6. Body Awareness - Proprioception: Fidgeting engages different parts of the body and enhances proprioception, which is the awareness of one's body position and movements in space. An example could be the subtle rocking of an individual lying in a Balance board whilst reading. This improved body awareness contributes to better coordination and physical self-awareness.
7. Coping Mechanism: Fidgeting acts as a coping mechanism, providing individuals with an outlet to manage challenging situations or emotions. Having a pocketful of squishy animals to squeeze, or a chewie chew necklace to knibble, are healthier alternatives to otherwise harmful coping strategies that people might resort to when dealing with stress or discomfort.
8. Nervous Habit: While fidgeting has numerous benefits, it's essential to differentiate between constructive fidgeting and excessive or disruptive fidgeting. In some cases, excessive fidgeting may be a sign of an underlying problem, such as anxiety or attention-related conditions. Understanding the distinction can help address potential concerns and seek appropriate support if needed.
Embrace the Benefits of Constructive Fidgeting: Fidgeting is not just restlessness; it's a natural and functional part of life for people of all backgrounds and neurotypes. Rather than trying to suppress fidgeting tendencies, individuals can embrace its positive aspects through appropriate sensory resources.

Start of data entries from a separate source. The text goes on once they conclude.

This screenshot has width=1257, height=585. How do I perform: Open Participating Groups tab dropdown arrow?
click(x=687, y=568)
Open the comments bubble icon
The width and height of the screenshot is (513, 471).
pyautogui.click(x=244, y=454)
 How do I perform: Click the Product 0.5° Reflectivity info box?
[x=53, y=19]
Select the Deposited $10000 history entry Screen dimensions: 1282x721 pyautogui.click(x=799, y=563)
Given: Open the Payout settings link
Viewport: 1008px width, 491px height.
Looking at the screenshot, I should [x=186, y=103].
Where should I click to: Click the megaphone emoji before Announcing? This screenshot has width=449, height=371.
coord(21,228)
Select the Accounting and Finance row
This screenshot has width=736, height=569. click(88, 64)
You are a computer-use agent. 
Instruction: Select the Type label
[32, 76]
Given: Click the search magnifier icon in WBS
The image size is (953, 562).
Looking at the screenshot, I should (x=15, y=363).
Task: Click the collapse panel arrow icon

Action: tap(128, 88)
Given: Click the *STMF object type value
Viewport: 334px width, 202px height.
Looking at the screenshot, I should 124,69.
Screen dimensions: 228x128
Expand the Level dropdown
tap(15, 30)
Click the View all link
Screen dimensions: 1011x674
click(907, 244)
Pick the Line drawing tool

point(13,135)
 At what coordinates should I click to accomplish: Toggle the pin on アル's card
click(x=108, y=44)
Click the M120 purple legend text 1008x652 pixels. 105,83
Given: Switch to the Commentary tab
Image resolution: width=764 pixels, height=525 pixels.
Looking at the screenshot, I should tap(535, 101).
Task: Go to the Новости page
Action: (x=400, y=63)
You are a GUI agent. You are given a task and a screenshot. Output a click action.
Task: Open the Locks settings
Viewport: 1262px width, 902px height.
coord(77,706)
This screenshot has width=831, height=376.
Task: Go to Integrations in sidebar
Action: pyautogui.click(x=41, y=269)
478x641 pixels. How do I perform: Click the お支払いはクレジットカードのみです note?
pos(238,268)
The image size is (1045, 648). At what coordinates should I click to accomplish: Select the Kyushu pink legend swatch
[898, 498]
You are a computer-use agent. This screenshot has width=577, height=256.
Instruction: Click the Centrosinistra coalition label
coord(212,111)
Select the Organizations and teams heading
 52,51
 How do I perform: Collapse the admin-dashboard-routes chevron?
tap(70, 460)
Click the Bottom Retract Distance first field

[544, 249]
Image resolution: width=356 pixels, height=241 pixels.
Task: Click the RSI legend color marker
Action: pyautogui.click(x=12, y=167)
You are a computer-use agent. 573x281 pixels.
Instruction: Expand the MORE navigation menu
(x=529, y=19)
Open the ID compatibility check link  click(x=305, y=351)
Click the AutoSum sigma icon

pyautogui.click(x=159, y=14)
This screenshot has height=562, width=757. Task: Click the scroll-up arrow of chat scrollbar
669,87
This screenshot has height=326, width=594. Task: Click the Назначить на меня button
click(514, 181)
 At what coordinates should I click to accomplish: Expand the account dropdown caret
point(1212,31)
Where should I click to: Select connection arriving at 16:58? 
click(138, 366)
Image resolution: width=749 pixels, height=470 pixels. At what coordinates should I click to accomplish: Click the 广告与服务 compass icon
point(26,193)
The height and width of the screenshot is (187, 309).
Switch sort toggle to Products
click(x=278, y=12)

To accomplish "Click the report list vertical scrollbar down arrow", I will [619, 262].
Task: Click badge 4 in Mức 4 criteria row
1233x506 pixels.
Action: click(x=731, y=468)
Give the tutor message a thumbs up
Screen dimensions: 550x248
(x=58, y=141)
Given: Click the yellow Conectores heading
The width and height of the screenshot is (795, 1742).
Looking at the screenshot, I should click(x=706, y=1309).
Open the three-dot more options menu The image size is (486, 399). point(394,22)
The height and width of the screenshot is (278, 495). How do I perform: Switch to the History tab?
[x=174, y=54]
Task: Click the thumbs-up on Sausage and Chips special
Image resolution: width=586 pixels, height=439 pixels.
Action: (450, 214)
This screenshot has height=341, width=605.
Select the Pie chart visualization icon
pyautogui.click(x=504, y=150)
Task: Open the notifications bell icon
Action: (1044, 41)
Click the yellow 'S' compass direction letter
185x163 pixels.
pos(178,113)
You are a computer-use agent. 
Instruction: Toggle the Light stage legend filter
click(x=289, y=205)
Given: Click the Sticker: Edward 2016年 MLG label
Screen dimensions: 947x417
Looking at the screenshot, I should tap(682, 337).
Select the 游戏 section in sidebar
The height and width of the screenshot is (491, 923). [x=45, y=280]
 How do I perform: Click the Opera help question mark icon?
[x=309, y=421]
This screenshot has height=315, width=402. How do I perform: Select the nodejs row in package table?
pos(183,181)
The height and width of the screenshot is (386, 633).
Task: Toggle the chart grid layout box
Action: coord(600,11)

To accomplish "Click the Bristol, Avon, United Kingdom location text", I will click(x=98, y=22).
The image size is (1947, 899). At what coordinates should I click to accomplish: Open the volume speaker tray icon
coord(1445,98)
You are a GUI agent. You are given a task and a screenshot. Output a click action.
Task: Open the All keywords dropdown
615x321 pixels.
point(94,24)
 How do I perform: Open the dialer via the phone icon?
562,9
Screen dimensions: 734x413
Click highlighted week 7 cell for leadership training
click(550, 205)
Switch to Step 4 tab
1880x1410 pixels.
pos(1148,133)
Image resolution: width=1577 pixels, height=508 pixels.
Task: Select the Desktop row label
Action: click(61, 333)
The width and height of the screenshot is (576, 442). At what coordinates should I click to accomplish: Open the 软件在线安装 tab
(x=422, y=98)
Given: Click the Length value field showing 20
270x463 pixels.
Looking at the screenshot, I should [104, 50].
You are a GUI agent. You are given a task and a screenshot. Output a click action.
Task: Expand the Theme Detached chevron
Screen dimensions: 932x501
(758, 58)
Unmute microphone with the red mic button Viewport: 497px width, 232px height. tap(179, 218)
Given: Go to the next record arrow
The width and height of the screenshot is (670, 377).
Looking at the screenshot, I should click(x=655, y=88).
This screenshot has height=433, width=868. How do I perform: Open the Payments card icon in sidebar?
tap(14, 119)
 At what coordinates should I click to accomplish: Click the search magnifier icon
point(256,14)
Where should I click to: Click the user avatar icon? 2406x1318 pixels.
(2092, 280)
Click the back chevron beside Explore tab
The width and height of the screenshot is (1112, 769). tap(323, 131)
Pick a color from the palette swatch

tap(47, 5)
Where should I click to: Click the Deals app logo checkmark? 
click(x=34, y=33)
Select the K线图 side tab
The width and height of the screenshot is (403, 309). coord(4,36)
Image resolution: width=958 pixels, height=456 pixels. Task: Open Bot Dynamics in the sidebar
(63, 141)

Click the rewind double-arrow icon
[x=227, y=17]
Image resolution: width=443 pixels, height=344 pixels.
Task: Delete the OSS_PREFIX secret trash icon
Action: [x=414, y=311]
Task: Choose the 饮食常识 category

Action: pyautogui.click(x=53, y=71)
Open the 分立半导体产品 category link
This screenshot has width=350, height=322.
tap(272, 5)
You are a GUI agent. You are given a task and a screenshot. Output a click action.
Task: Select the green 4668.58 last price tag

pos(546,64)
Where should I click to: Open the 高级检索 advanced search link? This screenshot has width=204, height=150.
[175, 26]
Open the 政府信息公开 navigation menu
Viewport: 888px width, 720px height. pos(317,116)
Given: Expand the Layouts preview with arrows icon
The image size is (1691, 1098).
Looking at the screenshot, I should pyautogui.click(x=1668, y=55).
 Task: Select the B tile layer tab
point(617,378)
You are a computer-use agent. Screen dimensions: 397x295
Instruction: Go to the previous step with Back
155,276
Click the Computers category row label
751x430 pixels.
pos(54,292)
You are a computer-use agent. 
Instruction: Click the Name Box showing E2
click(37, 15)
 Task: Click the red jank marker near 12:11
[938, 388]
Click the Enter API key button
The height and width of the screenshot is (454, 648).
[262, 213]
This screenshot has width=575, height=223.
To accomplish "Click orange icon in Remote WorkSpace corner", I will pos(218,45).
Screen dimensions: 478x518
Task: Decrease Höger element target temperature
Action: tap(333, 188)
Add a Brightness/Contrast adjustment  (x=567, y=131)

Fidget tool resources, such as Fidget kits, giant stress balls, or bubble pops, can play a significant role in helping individuals fidget constructively, offering discreet and safe ways to channel fidgeting behaviour, so individuals can experience the benefits without causing distractions or disruptions to others.
Fidgeting is a universal behavior and used with appropriate sensory fidget resources can offer individuals safe tools for self-regulation, stress relief and overall well-being.